→ **Raw records**
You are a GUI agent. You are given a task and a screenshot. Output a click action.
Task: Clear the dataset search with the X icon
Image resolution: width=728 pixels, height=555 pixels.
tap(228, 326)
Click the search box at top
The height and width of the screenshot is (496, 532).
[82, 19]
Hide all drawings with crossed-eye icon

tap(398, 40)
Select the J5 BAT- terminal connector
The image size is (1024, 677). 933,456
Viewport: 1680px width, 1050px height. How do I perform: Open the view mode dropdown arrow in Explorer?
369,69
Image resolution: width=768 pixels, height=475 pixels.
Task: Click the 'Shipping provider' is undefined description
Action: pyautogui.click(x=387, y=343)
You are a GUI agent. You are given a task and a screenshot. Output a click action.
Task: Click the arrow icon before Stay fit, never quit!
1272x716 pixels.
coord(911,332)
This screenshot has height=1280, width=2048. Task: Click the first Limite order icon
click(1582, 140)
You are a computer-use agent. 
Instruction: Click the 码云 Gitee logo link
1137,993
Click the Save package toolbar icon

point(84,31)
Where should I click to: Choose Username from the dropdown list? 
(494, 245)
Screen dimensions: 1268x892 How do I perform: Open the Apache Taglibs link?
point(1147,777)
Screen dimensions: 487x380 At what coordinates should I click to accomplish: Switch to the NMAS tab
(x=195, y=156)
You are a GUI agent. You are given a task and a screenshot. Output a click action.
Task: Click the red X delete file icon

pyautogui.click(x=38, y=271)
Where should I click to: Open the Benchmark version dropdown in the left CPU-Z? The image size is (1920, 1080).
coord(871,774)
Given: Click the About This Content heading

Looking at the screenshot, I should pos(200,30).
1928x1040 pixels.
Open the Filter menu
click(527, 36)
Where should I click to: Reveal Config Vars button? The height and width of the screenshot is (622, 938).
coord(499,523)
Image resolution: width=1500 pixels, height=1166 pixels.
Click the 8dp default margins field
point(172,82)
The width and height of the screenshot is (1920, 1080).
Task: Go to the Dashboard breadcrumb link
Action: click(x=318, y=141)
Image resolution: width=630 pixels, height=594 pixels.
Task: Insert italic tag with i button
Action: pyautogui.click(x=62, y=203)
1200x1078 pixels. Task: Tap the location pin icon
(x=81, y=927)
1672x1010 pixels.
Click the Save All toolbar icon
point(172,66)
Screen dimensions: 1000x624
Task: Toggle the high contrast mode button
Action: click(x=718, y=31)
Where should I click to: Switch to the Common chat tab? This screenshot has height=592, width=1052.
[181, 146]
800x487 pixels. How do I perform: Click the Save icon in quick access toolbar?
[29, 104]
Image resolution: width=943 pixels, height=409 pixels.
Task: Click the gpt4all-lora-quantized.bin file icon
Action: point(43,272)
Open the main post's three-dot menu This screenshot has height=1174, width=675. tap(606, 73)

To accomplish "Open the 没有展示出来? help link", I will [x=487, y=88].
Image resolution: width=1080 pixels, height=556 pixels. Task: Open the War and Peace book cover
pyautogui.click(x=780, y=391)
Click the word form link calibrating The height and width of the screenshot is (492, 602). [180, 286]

→ **Work to do**
Copy out every line of the records above, reproducing each one precisely as it appears.

→ **Completed exercise**
You are a GUI agent. You are given a task and a screenshot. Output a click action.
Task: Clear the dataset search with the X icon
Image resolution: width=728 pixels, height=555 pixels.
tap(228, 326)
Click the search box at top
The height and width of the screenshot is (496, 532).
[82, 19]
Hide all drawings with crossed-eye icon

tap(398, 40)
Select the J5 BAT- terminal connector
The image size is (1024, 677). 933,456
Viewport: 1680px width, 1050px height. How do I perform: Open the view mode dropdown arrow in Explorer?
369,69
Image resolution: width=768 pixels, height=475 pixels.
Task: Click the 'Shipping provider' is undefined description
Action: pyautogui.click(x=387, y=343)
You are a GUI agent. You are given a task and a screenshot. Output a click action.
Task: Click the arrow icon before Stay fit, never quit!
1272x716 pixels.
coord(911,332)
This screenshot has height=1280, width=2048. Task: Click the first Limite order icon
click(1582, 140)
You are a computer-use agent. 
Instruction: Click the 码云 Gitee logo link
1137,993
Click the Save package toolbar icon

point(84,31)
Where should I click to: Choose Username from the dropdown list? 
(494, 245)
Screen dimensions: 1268x892 How do I perform: Open the Apache Taglibs link?
point(1147,777)
Screen dimensions: 487x380 At what coordinates should I click to accomplish: Switch to the NMAS tab
(x=195, y=156)
You are a GUI agent. You are given a task and a screenshot. Output a click action.
Task: Click the red X delete file icon

pyautogui.click(x=38, y=271)
Where should I click to: Open the Benchmark version dropdown in the left CPU-Z? The image size is (1920, 1080).
coord(871,774)
Given: Click the About This Content heading

Looking at the screenshot, I should pos(200,30).
1928x1040 pixels.
Open the Filter menu
click(527, 36)
Where should I click to: Reveal Config Vars button? The height and width of the screenshot is (622, 938).
coord(499,523)
Image resolution: width=1500 pixels, height=1166 pixels.
Click the 8dp default margins field
point(172,82)
The width and height of the screenshot is (1920, 1080).
Task: Go to the Dashboard breadcrumb link
Action: click(x=318, y=141)
Image resolution: width=630 pixels, height=594 pixels.
Task: Insert italic tag with i button
Action: pyautogui.click(x=62, y=203)
1200x1078 pixels. Task: Tap the location pin icon
(x=81, y=927)
1672x1010 pixels.
Click the Save All toolbar icon
point(172,66)
Screen dimensions: 1000x624
Task: Toggle the high contrast mode button
Action: click(x=718, y=31)
Where should I click to: Switch to the Common chat tab? This screenshot has height=592, width=1052.
[181, 146]
800x487 pixels. How do I perform: Click the Save icon in quick access toolbar?
[29, 104]
Image resolution: width=943 pixels, height=409 pixels.
Task: Click the gpt4all-lora-quantized.bin file icon
Action: point(43,272)
Open the main post's three-dot menu This screenshot has height=1174, width=675. tap(606, 73)

To accomplish "Open the 没有展示出来? help link", I will [x=487, y=88].
Image resolution: width=1080 pixels, height=556 pixels. Task: Open the War and Peace book cover
pyautogui.click(x=780, y=391)
Click the word form link calibrating The height and width of the screenshot is (492, 602). [180, 286]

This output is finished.